Rather than a full-fledged dungeon or world to explore, Atelier E&L+ gives players lazy little dungeon-ettes that are nothing more than single “rooms” with a few items and monsters. Any semblance of world exploration is sacrificed for simplicity, but the layout feels like an impoverished man’s Super Mario World, complete with little dungeon names like “Old Highway” and circular markers that create a path.
Battles are a strange afterthought in this game, as the focus is on tasks and item creation, and it is highly evident in the very simple approach provided. HP and attack values start and stay low. There is a constant battle structure where the player characters surround a grouping of enemies, and battle is static and turn-based. Rather than a list or meter that sets turns, all characters are set on a line that has a sort-of tension effect. When you attack or perform any action, the character is moved further to the left on that bar. The furthest right character or enemy takes a turn.
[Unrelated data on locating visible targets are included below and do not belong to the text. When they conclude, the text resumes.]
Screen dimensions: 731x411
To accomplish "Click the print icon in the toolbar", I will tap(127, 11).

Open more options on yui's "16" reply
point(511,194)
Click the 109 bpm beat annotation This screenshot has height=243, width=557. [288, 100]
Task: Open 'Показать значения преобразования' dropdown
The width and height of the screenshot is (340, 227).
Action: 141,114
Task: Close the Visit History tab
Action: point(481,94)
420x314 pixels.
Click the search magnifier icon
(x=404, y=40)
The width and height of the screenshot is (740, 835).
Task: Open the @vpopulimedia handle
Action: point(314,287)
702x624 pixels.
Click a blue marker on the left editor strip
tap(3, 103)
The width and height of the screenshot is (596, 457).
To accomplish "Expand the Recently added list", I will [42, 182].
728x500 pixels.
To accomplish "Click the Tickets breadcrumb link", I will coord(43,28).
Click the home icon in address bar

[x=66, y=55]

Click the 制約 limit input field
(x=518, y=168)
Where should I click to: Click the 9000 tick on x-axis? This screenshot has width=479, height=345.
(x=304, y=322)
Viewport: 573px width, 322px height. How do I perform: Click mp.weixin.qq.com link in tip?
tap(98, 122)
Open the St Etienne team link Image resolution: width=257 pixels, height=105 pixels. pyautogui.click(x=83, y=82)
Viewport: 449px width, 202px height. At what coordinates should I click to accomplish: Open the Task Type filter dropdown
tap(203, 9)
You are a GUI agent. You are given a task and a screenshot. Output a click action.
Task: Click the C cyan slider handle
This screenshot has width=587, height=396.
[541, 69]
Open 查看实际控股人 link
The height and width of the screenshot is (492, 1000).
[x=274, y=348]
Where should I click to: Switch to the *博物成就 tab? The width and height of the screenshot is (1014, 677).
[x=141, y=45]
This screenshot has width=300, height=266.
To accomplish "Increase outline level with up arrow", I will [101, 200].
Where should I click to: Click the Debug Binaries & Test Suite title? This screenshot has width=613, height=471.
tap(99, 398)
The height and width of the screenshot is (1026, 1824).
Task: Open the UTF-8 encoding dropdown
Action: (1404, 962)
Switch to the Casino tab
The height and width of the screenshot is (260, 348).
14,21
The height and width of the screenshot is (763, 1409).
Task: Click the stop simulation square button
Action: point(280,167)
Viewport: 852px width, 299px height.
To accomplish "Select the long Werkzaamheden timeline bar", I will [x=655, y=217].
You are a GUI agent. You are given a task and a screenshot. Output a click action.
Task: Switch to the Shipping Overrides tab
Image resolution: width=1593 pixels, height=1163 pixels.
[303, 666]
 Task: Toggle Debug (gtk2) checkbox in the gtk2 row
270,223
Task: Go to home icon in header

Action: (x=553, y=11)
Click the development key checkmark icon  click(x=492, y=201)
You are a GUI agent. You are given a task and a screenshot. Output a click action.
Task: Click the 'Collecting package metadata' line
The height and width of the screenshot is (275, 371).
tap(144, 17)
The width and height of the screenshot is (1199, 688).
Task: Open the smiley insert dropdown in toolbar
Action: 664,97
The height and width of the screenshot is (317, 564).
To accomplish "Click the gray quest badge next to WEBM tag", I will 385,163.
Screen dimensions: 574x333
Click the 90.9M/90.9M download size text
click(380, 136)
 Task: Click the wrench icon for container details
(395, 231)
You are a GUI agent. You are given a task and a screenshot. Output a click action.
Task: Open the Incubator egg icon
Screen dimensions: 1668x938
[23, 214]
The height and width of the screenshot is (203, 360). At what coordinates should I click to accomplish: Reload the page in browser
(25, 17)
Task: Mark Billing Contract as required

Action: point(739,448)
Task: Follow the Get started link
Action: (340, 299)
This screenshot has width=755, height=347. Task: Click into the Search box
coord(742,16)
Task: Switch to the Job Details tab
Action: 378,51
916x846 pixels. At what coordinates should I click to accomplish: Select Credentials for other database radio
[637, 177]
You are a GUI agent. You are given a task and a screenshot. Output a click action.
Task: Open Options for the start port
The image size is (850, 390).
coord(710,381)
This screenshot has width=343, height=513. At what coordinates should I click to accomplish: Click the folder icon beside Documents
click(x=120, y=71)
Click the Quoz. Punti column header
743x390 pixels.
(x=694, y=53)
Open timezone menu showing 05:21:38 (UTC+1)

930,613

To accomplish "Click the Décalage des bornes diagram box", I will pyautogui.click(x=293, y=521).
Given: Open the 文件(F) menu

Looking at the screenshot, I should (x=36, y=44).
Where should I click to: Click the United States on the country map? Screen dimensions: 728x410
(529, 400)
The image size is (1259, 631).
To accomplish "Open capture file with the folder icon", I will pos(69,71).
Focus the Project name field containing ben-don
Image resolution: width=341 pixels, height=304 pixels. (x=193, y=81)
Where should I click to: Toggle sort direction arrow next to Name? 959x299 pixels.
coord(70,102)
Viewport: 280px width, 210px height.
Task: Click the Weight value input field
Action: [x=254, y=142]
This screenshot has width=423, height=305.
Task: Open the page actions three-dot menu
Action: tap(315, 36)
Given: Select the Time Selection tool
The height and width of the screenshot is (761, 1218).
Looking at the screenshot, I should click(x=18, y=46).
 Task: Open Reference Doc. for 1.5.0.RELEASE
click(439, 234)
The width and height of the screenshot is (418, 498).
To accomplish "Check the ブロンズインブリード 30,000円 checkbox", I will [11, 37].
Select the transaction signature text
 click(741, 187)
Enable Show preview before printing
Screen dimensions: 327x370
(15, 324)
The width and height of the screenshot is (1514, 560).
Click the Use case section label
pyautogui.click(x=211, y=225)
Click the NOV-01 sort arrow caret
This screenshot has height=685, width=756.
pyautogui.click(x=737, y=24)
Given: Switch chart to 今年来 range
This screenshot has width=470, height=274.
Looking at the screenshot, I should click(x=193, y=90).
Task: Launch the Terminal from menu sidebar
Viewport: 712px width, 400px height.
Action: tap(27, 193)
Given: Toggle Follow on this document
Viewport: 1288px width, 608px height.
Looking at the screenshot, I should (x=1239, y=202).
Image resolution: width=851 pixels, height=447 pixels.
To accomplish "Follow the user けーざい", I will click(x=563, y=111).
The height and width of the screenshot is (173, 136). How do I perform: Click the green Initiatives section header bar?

This tension meter adds an interesting twist to a very bland and typical battle structure, but battles aren’t lacking in challenge and don’t give an overall negative experience. There is a useful support function that can multiply attacks and also provide defense support to ailing party members. Clunky and slow sometimes, the battles in this game are fun enough to pass but are nothing special.
Item creation is basically the name of the game, performed in an “Atelier” complete with a concrete love couch and an old cauldron. Alchemy is, in this universe, apparently the creation of anything from healing salve to machined parts. The exploration and battles provide you with special items that fit into categories, such as wood, metal, plant, oils, water and others.
Items require components from a number of categories to be created, and the rarer the component the better results your item will yield. Item creation is key to the game progress and your survival. No complaints or major problems here, and I like the way you can make items with special little tweaks depending on what components you’ve found.
All adequate but nothing exotic or fun, this hodge podge of tasking and turn based battling is set on a corporate-esque work schedule complete with schedules, task lists, deadlines, bosses (the “I’m gonna need you to fill out this form” kind), and worst of all: designated free time. It’s a true Kafka-esque nightmare for working adult gamers, rising from a long shift looking for a release, only to open their eyes to a greasy carapace of work gaming. This game definitely made me feel like I couldn’t roll off my back, but with the overall bland product I’m not sure I really wanted to.